El Cólera afecta primordialmente a la población que vive en condiciones muy precarias, donde la falta de higiene es el común denominador. Históricamente hay registros de su existencia en el Tíbet y en la India desde el siglo IV a.C. Hay una inscripción en un templo de esa época que la describe de manera impresionante: “Los labios azules, la cara macilenta, los ojos hundidos, el estómago sumido, las extremidades contraídas y arrugadas como por obra del fuego: estos son los signos de la gran enfermedad que, invocada por una maldición sacerdotal, baja a matar a los valientes”.

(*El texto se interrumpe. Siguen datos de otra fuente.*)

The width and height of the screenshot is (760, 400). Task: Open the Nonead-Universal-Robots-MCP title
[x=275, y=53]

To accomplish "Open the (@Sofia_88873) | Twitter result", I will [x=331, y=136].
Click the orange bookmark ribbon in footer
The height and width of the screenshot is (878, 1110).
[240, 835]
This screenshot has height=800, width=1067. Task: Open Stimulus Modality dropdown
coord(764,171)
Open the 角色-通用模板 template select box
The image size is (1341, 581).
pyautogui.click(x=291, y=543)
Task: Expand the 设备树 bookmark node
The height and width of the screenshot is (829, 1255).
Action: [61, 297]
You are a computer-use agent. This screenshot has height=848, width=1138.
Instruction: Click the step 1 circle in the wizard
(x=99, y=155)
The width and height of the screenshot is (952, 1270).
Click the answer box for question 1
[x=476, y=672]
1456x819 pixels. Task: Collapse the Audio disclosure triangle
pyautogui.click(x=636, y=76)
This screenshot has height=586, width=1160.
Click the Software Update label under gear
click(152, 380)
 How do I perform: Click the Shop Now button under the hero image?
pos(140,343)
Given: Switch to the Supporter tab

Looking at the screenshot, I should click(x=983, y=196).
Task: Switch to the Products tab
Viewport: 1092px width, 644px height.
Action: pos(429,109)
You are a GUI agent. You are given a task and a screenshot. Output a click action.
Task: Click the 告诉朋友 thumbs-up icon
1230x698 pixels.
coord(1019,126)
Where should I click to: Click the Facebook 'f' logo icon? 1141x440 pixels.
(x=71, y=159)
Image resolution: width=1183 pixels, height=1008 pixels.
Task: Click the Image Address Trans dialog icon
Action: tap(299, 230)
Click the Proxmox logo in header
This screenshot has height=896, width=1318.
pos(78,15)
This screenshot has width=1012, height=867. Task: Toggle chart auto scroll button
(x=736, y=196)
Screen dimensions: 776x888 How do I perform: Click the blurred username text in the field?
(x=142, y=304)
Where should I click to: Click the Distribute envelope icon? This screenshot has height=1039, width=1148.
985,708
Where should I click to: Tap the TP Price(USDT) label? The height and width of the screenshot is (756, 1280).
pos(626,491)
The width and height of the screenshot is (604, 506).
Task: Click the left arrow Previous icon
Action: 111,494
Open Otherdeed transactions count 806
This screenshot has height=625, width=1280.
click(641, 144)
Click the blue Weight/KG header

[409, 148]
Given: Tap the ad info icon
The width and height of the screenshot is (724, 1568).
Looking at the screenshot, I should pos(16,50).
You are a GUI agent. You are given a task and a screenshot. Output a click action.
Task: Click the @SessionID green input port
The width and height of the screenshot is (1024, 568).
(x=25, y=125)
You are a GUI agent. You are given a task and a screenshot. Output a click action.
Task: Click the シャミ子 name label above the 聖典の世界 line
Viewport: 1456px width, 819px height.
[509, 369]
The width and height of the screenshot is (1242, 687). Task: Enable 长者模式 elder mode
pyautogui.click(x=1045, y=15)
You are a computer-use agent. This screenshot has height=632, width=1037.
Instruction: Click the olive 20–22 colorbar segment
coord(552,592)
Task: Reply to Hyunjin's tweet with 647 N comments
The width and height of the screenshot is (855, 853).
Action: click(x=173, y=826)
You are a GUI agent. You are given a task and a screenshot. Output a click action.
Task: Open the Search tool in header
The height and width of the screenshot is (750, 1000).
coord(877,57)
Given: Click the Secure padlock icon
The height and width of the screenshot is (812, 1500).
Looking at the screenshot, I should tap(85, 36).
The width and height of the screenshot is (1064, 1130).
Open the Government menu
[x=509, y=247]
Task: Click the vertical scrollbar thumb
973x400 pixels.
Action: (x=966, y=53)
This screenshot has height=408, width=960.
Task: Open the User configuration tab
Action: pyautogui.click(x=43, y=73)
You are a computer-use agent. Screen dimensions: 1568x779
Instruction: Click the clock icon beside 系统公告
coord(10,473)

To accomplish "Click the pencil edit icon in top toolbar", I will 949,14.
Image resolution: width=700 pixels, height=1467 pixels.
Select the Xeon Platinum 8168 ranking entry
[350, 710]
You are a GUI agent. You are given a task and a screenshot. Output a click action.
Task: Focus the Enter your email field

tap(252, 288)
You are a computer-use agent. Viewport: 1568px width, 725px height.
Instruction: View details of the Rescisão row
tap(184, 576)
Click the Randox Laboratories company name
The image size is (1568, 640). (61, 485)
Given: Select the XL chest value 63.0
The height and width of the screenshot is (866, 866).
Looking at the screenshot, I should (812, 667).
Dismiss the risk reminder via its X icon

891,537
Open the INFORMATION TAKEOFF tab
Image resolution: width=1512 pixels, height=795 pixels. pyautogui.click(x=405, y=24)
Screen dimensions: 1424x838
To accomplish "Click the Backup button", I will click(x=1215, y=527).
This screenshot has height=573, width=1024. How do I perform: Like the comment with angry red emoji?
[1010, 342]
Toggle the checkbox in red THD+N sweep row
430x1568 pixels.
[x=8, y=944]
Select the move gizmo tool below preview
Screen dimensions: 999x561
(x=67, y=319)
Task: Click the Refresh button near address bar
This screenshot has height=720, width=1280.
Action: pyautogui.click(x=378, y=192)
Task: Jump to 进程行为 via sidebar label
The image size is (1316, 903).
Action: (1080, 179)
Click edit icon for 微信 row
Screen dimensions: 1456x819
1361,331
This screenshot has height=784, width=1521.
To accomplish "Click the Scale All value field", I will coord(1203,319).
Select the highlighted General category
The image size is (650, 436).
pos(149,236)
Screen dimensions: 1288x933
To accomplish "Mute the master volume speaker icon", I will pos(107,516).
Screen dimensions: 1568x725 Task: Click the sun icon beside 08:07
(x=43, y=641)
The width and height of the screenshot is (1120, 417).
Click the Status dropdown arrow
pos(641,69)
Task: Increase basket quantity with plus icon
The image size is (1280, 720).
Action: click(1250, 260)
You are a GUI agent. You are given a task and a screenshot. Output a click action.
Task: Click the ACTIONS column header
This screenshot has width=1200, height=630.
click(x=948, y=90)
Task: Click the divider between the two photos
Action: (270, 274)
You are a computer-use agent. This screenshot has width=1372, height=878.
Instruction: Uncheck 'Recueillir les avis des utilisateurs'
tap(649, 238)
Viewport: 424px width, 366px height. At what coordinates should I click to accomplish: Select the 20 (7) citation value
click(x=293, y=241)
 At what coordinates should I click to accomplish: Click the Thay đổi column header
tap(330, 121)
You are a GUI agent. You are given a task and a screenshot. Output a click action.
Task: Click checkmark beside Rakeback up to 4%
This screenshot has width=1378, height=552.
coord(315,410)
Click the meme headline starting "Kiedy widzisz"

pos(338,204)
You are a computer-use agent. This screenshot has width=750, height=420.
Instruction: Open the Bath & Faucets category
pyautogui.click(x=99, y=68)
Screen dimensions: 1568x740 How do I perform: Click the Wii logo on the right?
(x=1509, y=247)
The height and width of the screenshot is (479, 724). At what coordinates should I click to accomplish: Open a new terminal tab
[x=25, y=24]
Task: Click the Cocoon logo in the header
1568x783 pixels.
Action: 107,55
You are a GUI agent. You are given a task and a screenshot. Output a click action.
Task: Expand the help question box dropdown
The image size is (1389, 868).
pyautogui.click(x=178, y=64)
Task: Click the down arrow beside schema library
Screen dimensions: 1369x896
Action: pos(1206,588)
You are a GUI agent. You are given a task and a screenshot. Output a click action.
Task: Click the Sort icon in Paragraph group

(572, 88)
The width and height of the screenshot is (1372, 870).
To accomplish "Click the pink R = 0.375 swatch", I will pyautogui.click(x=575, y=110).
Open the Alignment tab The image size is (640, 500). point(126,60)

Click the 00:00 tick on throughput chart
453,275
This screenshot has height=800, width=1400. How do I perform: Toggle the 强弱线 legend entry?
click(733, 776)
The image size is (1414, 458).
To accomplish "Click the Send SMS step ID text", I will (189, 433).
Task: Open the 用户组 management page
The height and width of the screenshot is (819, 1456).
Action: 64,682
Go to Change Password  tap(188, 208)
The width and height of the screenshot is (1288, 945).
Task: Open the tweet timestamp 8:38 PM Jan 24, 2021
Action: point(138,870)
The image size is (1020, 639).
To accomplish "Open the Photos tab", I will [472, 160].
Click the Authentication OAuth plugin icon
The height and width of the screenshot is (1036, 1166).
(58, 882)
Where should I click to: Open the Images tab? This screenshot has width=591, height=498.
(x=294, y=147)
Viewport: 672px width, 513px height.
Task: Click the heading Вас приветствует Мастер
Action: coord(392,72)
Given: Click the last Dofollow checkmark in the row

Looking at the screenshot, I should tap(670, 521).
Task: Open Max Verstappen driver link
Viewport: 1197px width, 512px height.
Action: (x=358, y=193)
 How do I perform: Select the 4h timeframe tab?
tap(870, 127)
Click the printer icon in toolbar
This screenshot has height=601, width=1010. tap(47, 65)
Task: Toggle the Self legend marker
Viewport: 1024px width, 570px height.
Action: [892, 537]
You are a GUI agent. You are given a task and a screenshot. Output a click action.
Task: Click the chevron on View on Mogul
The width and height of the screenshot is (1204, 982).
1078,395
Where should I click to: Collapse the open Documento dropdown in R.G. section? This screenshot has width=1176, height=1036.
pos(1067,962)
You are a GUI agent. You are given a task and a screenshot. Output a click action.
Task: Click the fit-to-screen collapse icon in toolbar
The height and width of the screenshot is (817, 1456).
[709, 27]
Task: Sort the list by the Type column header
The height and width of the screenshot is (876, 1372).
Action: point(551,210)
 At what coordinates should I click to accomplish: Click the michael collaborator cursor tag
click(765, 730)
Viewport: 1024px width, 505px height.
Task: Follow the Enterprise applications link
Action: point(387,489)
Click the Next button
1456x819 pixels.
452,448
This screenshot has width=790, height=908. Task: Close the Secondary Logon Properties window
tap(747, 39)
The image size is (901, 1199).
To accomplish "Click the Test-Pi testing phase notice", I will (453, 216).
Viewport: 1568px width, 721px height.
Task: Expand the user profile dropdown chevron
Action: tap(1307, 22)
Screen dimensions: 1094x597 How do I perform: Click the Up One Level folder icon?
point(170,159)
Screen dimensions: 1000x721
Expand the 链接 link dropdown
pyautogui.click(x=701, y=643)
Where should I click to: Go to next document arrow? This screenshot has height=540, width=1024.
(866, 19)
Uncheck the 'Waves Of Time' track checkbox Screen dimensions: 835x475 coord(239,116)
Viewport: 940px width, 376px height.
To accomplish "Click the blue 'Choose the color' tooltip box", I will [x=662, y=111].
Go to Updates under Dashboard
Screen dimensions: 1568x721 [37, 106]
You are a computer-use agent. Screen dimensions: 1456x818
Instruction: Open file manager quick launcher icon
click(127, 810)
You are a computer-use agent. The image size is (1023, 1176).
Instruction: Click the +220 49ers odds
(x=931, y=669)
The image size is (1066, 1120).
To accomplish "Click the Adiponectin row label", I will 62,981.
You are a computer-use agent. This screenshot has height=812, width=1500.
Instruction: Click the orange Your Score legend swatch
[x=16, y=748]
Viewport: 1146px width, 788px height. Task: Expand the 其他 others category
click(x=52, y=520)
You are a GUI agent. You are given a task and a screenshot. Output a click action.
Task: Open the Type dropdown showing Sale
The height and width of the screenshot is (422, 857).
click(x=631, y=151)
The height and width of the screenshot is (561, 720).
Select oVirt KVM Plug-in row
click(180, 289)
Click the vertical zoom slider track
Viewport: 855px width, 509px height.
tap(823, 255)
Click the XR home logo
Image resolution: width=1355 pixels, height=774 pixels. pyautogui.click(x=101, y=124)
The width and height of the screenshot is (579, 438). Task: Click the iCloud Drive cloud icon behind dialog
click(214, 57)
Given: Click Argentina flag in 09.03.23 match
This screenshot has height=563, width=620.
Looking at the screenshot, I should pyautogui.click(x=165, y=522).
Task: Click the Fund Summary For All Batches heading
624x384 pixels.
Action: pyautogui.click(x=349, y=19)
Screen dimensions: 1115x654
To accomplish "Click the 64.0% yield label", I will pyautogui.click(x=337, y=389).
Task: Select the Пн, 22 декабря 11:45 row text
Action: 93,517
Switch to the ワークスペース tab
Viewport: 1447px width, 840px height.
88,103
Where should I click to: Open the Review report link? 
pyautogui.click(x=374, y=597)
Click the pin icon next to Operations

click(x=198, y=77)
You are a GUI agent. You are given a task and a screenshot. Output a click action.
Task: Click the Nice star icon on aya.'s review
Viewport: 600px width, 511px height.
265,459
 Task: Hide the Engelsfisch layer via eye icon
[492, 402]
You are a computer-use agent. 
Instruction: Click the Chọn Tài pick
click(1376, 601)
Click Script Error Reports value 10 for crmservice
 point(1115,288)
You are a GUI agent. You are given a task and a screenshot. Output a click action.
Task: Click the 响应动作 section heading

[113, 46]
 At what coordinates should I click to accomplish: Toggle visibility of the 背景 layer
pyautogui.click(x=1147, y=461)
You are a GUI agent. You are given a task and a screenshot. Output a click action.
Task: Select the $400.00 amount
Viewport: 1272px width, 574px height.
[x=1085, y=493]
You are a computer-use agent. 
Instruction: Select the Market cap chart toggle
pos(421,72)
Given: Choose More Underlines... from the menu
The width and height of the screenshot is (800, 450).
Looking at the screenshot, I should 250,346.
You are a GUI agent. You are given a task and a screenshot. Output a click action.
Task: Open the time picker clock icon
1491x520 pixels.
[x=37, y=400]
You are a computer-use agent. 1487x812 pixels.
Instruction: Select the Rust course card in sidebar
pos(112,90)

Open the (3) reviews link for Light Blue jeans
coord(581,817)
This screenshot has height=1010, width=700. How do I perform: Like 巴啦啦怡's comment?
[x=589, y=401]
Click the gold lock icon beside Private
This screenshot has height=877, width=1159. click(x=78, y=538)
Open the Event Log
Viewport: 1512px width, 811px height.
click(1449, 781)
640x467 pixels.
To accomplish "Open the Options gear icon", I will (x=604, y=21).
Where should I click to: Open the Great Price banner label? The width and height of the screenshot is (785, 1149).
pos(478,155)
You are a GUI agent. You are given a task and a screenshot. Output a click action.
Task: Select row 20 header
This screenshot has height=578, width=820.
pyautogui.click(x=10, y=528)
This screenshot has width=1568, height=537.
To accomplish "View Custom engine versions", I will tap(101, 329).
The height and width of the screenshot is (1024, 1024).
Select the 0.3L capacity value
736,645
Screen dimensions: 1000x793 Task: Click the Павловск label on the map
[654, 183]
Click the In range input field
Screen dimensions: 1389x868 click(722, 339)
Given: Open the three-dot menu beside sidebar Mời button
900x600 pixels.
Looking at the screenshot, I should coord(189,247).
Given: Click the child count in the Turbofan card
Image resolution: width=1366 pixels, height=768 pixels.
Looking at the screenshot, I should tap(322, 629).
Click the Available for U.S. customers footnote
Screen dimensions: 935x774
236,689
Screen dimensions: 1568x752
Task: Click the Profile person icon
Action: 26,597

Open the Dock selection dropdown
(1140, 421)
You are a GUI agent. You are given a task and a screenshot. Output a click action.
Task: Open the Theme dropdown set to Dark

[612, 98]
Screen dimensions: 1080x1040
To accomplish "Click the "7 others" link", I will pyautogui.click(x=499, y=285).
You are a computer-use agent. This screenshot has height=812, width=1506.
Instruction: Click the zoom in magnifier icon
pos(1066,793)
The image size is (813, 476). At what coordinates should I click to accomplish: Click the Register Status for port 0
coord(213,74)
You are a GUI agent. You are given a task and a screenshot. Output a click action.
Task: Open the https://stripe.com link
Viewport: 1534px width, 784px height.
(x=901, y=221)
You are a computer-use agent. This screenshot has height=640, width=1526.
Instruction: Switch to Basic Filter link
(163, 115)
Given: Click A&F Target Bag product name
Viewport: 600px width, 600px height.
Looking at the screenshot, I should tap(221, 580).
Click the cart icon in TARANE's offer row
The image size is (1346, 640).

Dicha descripción coincide con una gran precisión con lo que le sucedió a William Sproat, un hombre que a sus 60 años irradiaba salud y se dedicaba al transporte de carbón en un lanchón en Sunderland, Inglaterra en el otoño de 1831. Aunque se charlaba en las tabernas de la localidad que el mal ya había llegado a las islas británicas procedente de Europa, en una ola impresionantemente expansiva desde el continente asiático, la población en general no daba crédito a lo que consideraba meras especulaciones. Sin embargo, Sproat enfermó y durante casi una semana tuvo molestias abdominales y accesos de diarrea hasta el grado de no presentarse a trabajar; el fin de semana volvió a padecer calambres, escalofríos y diarrea. Su médico tratante comentó que había evidencias de empeoramiento, el pulso del paciente era casi imperceptible, sus extremidades estaban frías, la piel reseca, los ojos sumidos y los labios azulados; las facciones se le habían contraído, hablaba susurros, los vómitos y evacuaciones eran violentas, tenía acalambradas las pantorrillas y su estado general era de total abatimiento y postración. Otros médicos lo vieron y coincidieron: Sproat había contraído el temible mal; éste entró en coma y falleció el miércoles siguiente. Un día después su hijo y su nieta fallecían con los mismos síntomas. El Cólera era una realidad en Inglaterra.

Hasta ese momento en que William Sproat entró a la historia de la epidemiología de su país y del mundo, se desconocía por completo cómo pasaba de un país a otro, y si era contagioso, pues la enfermedad solía desafiar el modo de contagio habitual. ¿Dónde estaba el causante del mal: en la atmósfera, en la humedad, en el clima? Fue tal el terror que despertó en Europa y luego en Canadá y los Estados Unidos, que los médicos llegaron a declarar abiertamente que “no conocían absolutamente ninguna otra enfermedad en que se manifieste la extrema impotencia de la ciencia médica como en el Cólera”, recurriendo a los tratamientos más inverosímiles que se puedan pensar, pero sin éxito alguno.

Las clásicas investigaciones de John Snow después de que el Cólera volvió a Inglaterra entre 1848 y 1849, dejando una estela de 130 mil muertos, y nuevamente en 1854, lograron situar su forma de transmisión por medio de las fuentes de agua contaminada por el agente causante. Ese descubrimiento y sus recomendaciones en materia de saneamiento, fueron la enorme aportación de Snow a la humanidad, a quien se le conoce como el “Padre de la Epidemiología”. En 1883 el bacteriólogo alemán Robert Koch descubrió el bacilo causante y en el siglo pasado se produjeron los antibióticos que lo eliminan. Ya existe una vacuna pero de eficacia limitada; mientras persistan condiciones como las que existen en Haití, de hacinamiento, deficiente alimentación e insalubridad, el Cólera continuará con su cauda de muerte como una sombra siniestra.